The problem
Work through the data and say how many lines contain "Select". The number alone is the answer.
--
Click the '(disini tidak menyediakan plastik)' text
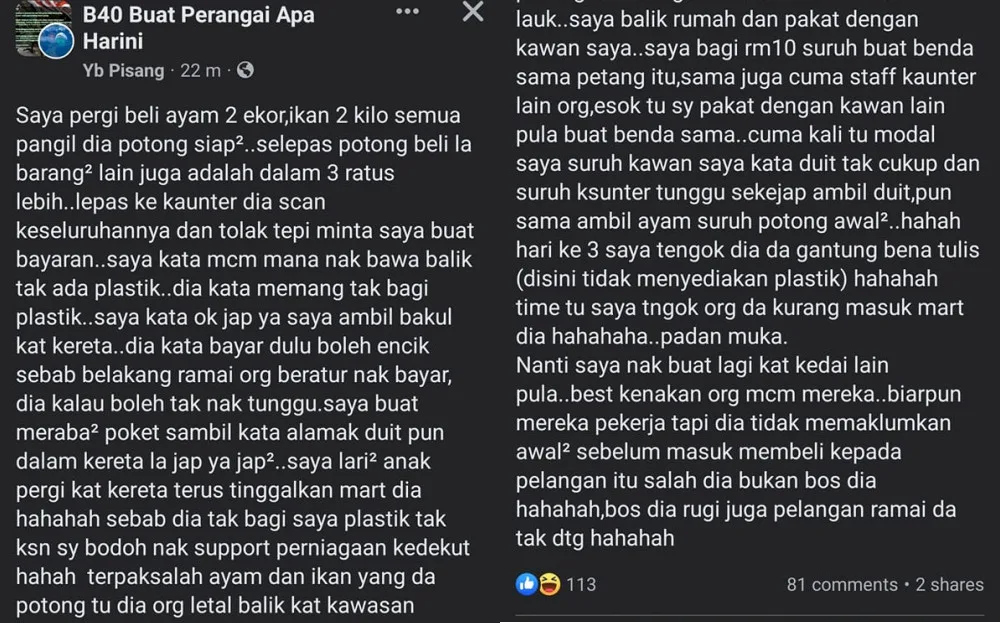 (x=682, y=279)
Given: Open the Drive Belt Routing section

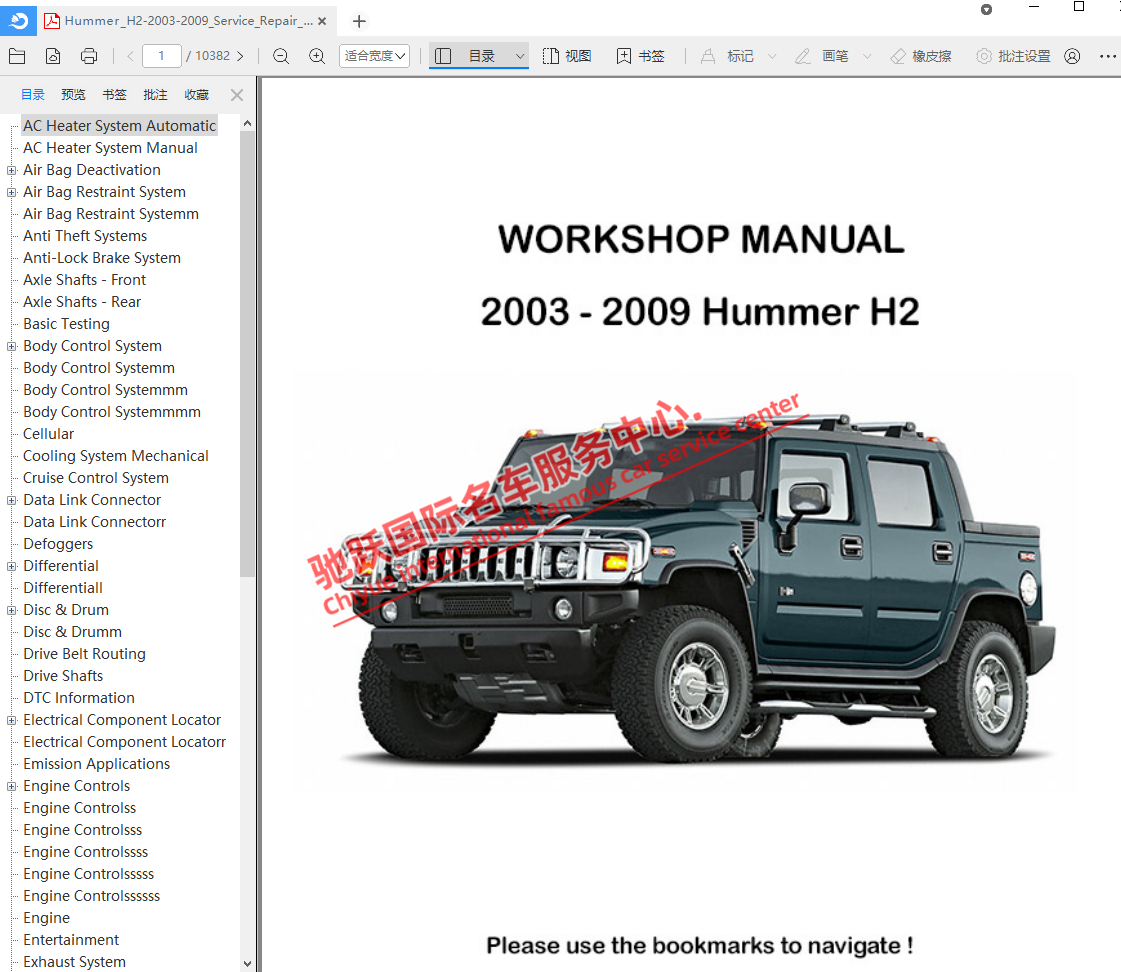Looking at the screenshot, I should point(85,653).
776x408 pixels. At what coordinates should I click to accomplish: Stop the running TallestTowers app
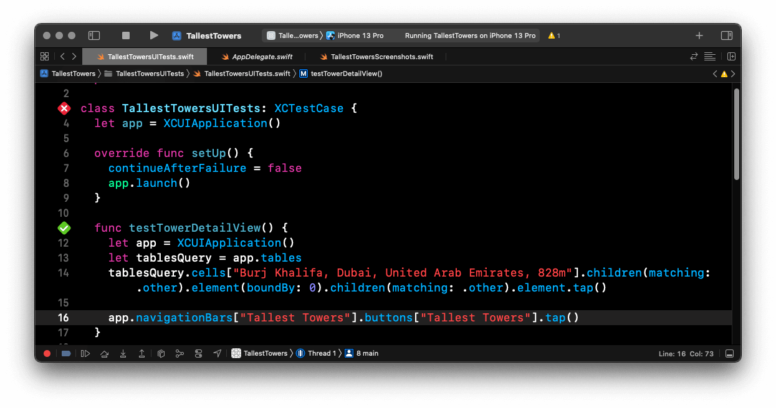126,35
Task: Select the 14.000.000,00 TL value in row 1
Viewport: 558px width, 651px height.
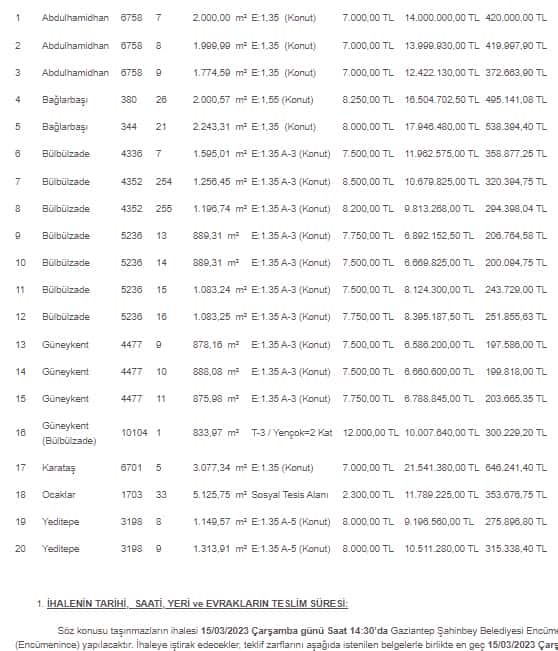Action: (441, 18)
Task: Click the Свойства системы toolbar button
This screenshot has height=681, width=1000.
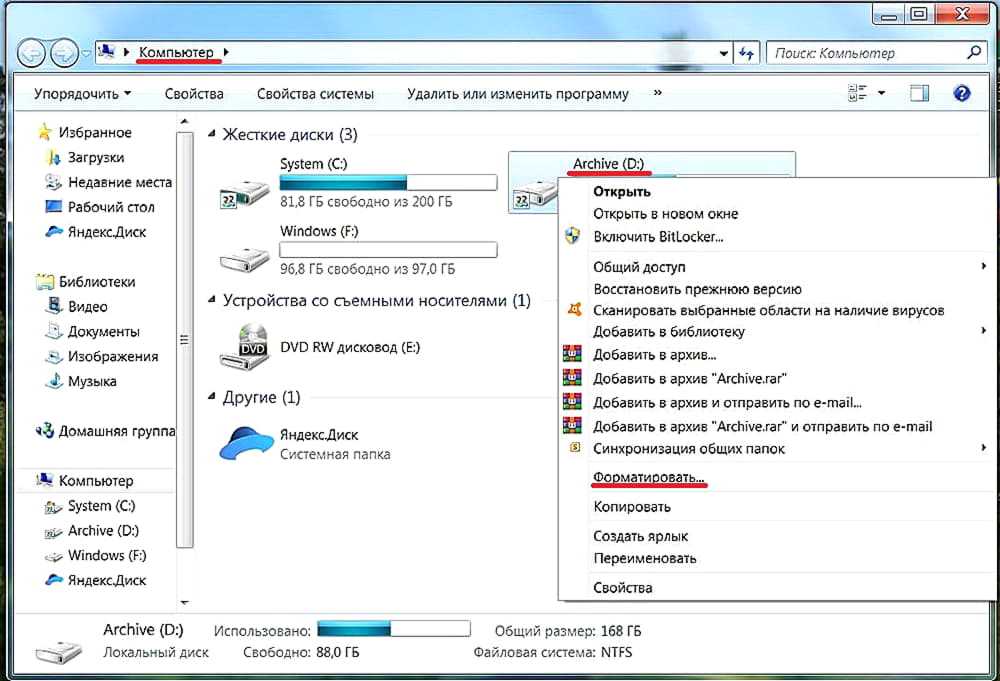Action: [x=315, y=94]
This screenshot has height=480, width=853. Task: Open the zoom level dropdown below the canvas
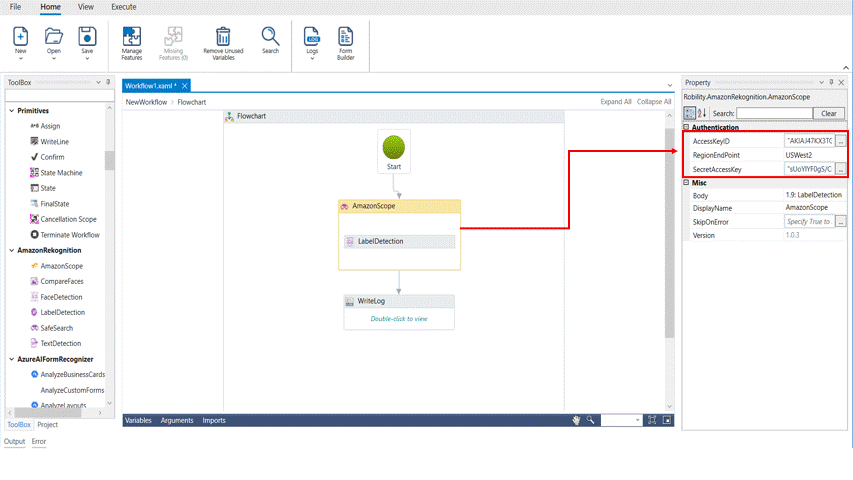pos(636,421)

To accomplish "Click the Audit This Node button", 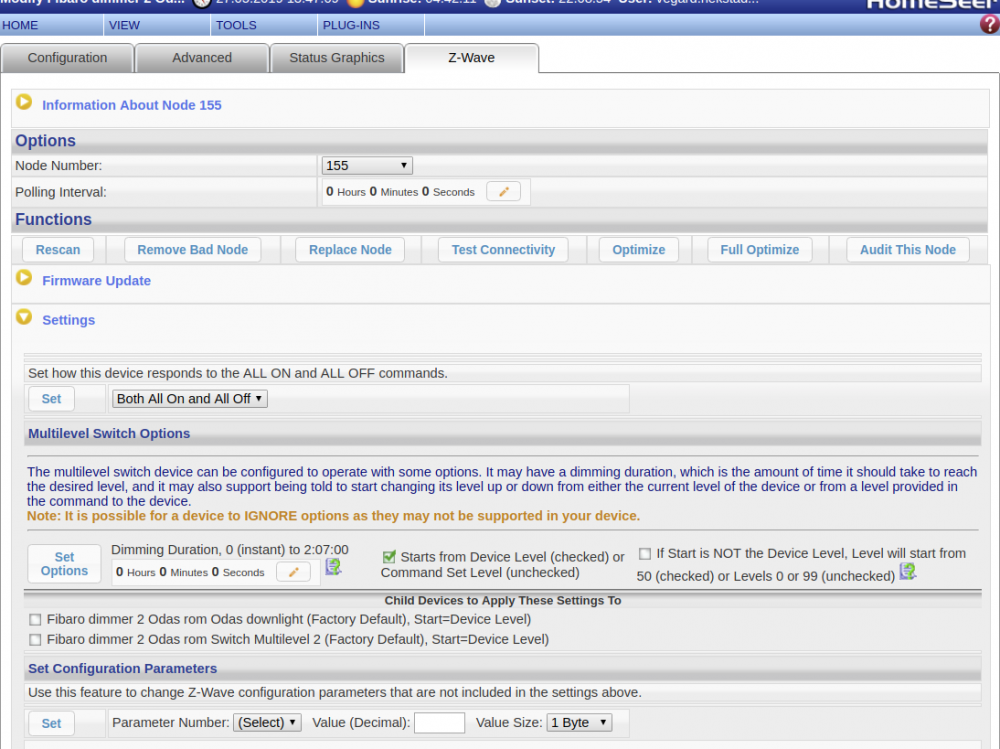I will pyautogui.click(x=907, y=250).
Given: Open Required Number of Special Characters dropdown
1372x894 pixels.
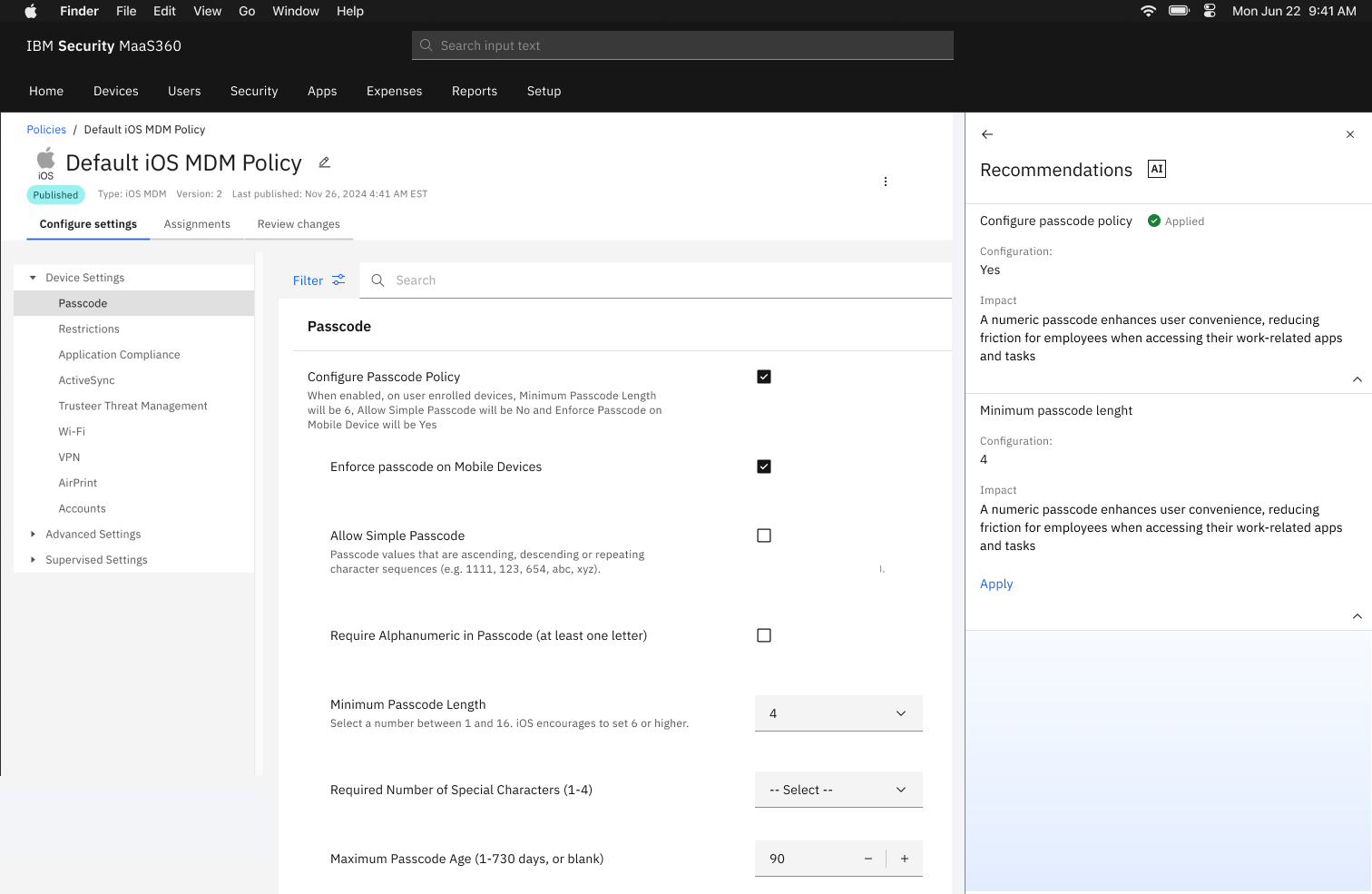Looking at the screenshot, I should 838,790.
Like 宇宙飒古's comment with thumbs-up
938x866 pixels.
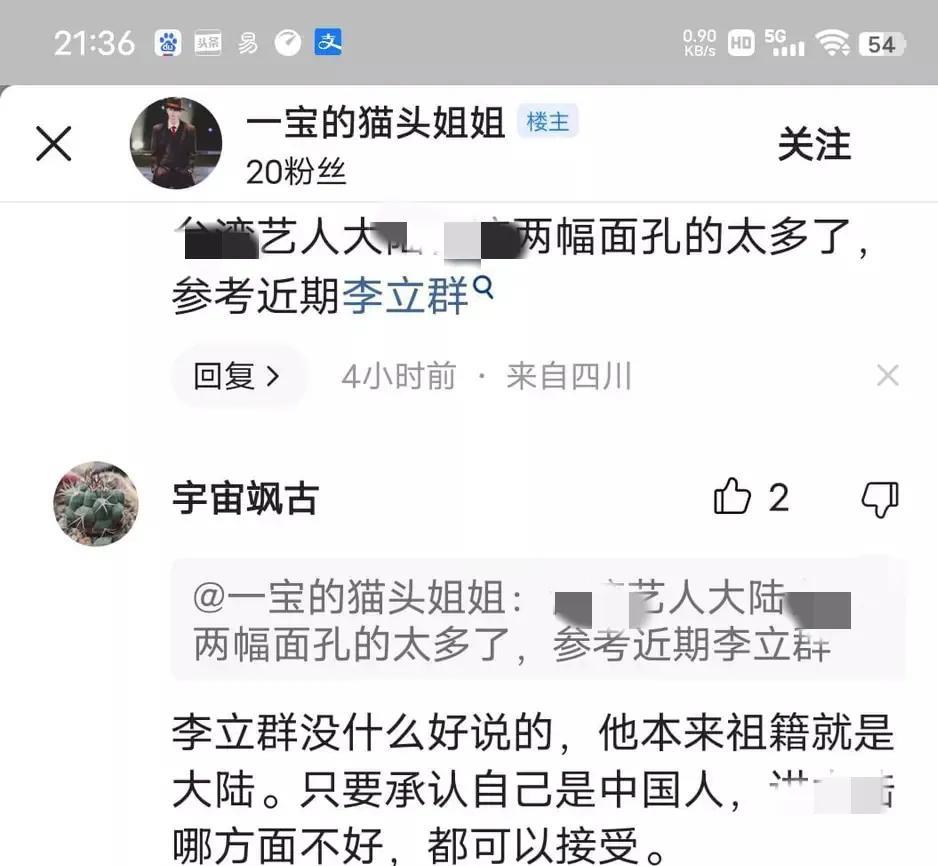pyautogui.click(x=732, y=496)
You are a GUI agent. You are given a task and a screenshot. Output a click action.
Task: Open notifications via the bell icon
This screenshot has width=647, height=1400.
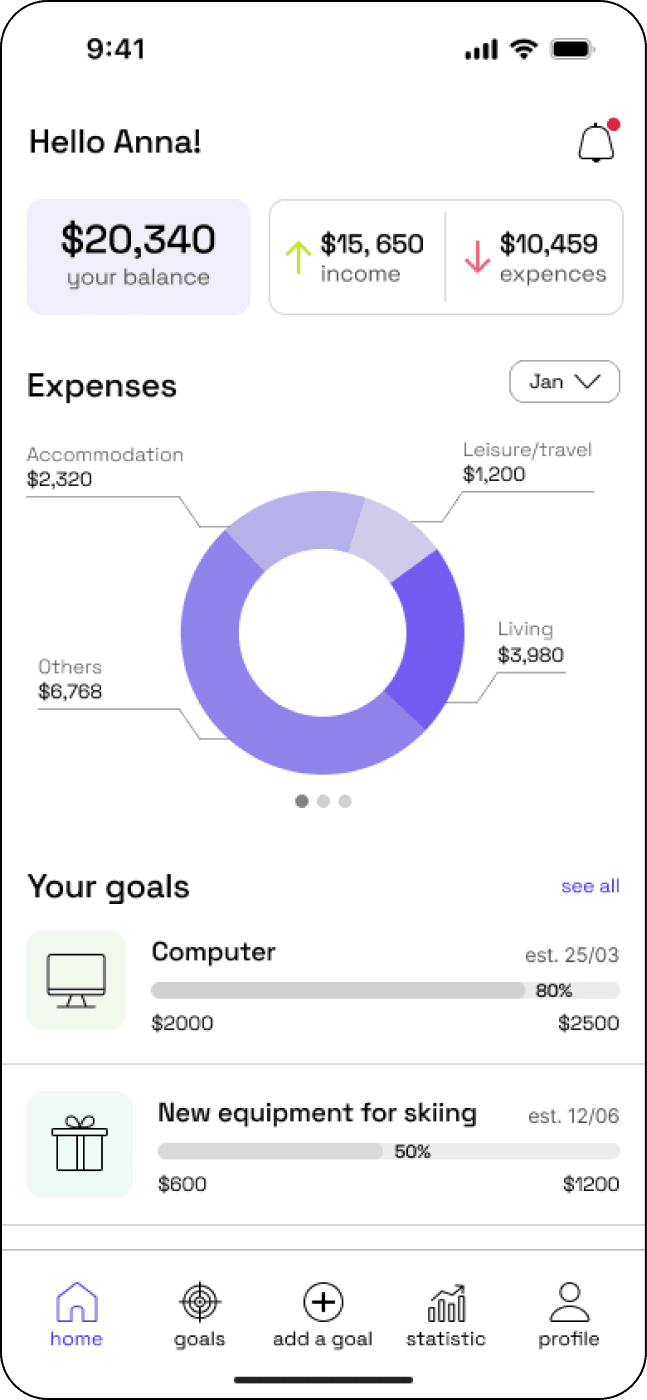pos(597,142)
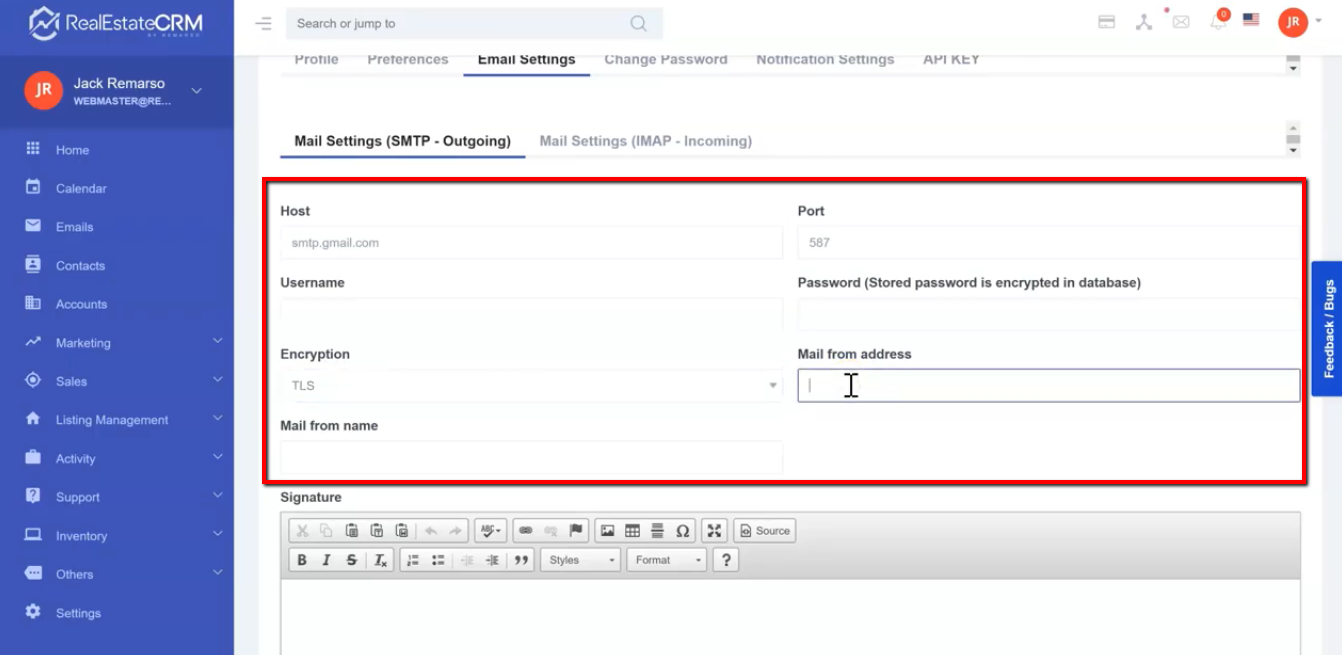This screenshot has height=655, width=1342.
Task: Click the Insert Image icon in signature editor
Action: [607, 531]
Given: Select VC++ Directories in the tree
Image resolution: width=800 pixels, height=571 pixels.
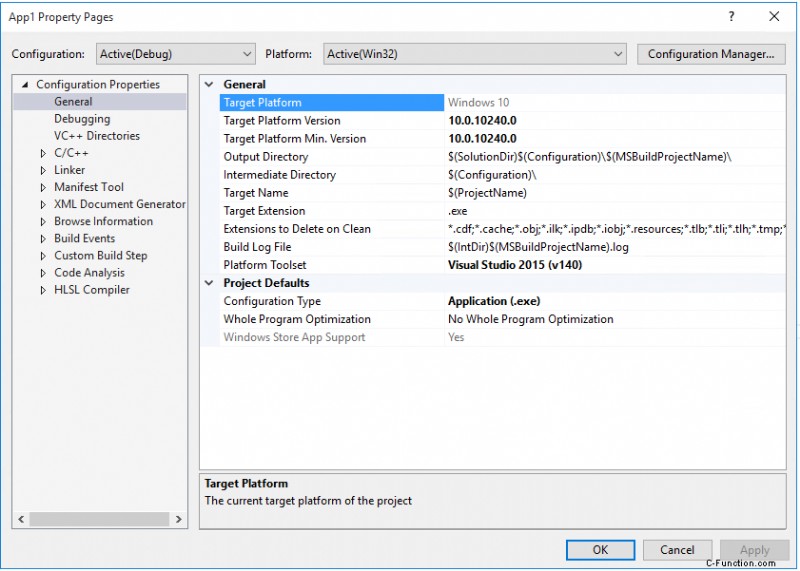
--
Output for this task
2